### WHAT THE EXERCISE ASKS
Please rewrite the data starting with the line containing "coordinates (517, 332)." and going on through the line containing "I want to click on console-error-message: ⊗", changing "location" to "position" and keeping everything else the same.

### EXTRACTED ENTRIES
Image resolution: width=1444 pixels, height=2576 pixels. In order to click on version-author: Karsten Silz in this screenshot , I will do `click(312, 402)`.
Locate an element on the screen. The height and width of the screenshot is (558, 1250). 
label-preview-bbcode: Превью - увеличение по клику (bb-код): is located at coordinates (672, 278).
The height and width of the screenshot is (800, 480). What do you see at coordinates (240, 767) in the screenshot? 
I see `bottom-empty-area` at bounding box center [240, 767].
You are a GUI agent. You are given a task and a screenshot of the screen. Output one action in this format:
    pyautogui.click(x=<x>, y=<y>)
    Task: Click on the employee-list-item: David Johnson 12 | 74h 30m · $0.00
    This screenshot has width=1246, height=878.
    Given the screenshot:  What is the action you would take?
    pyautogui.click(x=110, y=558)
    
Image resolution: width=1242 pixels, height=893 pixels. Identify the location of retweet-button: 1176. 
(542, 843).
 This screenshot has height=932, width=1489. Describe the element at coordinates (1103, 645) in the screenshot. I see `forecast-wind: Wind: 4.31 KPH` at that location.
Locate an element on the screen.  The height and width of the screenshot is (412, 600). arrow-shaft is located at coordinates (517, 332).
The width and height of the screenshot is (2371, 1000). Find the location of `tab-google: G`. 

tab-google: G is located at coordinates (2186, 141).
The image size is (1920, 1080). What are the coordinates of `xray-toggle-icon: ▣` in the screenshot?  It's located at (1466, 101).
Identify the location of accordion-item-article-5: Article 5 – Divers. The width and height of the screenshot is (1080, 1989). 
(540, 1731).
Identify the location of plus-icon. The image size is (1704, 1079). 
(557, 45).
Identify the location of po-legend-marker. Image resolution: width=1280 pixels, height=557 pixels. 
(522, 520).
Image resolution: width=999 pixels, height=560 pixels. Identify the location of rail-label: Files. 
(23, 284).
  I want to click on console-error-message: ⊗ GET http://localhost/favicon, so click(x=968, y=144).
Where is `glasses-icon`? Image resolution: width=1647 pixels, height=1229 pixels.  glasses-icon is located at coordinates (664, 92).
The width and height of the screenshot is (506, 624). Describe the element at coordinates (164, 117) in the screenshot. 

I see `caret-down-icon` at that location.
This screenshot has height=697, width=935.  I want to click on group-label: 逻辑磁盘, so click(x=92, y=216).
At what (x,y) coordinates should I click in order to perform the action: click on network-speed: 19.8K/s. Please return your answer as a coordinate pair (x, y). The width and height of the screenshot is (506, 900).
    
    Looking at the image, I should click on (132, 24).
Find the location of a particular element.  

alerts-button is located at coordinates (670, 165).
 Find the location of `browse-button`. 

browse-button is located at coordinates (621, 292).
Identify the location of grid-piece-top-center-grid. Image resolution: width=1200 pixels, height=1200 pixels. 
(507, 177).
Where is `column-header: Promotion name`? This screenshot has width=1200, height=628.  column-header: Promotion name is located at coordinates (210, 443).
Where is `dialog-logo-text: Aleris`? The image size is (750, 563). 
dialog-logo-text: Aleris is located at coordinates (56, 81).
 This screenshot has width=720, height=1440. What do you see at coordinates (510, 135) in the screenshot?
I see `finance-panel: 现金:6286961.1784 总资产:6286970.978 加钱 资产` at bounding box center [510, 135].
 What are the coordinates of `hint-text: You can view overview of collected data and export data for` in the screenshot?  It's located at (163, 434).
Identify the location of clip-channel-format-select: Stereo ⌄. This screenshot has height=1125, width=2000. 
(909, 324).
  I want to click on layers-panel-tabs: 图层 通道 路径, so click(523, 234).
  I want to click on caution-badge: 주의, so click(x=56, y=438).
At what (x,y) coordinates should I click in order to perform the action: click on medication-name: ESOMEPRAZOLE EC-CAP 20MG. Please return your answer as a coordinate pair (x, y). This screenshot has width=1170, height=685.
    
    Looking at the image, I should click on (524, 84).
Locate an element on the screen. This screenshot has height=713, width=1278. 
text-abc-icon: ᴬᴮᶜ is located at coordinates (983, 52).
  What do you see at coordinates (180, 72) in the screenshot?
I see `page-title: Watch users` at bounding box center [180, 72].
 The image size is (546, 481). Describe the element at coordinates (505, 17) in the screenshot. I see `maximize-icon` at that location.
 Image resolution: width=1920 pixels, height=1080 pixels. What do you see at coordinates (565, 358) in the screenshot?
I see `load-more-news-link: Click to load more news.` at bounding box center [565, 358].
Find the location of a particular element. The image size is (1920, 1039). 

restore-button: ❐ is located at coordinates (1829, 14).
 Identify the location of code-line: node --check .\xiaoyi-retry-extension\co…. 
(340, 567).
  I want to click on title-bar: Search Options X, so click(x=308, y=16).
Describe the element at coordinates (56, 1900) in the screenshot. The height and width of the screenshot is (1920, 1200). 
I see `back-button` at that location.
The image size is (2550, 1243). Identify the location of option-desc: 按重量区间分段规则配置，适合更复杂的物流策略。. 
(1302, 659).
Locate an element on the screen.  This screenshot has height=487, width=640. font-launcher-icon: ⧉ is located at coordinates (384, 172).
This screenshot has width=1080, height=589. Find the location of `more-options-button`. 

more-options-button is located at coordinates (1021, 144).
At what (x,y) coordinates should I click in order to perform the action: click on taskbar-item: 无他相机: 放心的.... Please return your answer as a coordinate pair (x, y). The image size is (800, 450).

### EXPECTED OUTPUT
Locate an element on the screen.  The height and width of the screenshot is (412, 600). arrow-shaft is located at coordinates (517, 332).
The width and height of the screenshot is (2371, 1000). Find the position of `tab-google: G`. 

tab-google: G is located at coordinates (2186, 141).
The image size is (1920, 1080). What are the coordinates of `xray-toggle-icon: ▣` in the screenshot?  It's located at (1466, 101).
Identify the position of accordion-item-article-5: Article 5 – Divers. The width and height of the screenshot is (1080, 1989). 
(540, 1731).
Identify the position of plus-icon. The image size is (1704, 1079). 
(557, 45).
Identify the position of po-legend-marker. Image resolution: width=1280 pixels, height=557 pixels. 
(522, 520).
Image resolution: width=999 pixels, height=560 pixels. Identify the position of rail-label: Files. 
(23, 284).
  I want to click on console-error-message: ⊗ GET http://localhost/favicon, so click(x=968, y=144).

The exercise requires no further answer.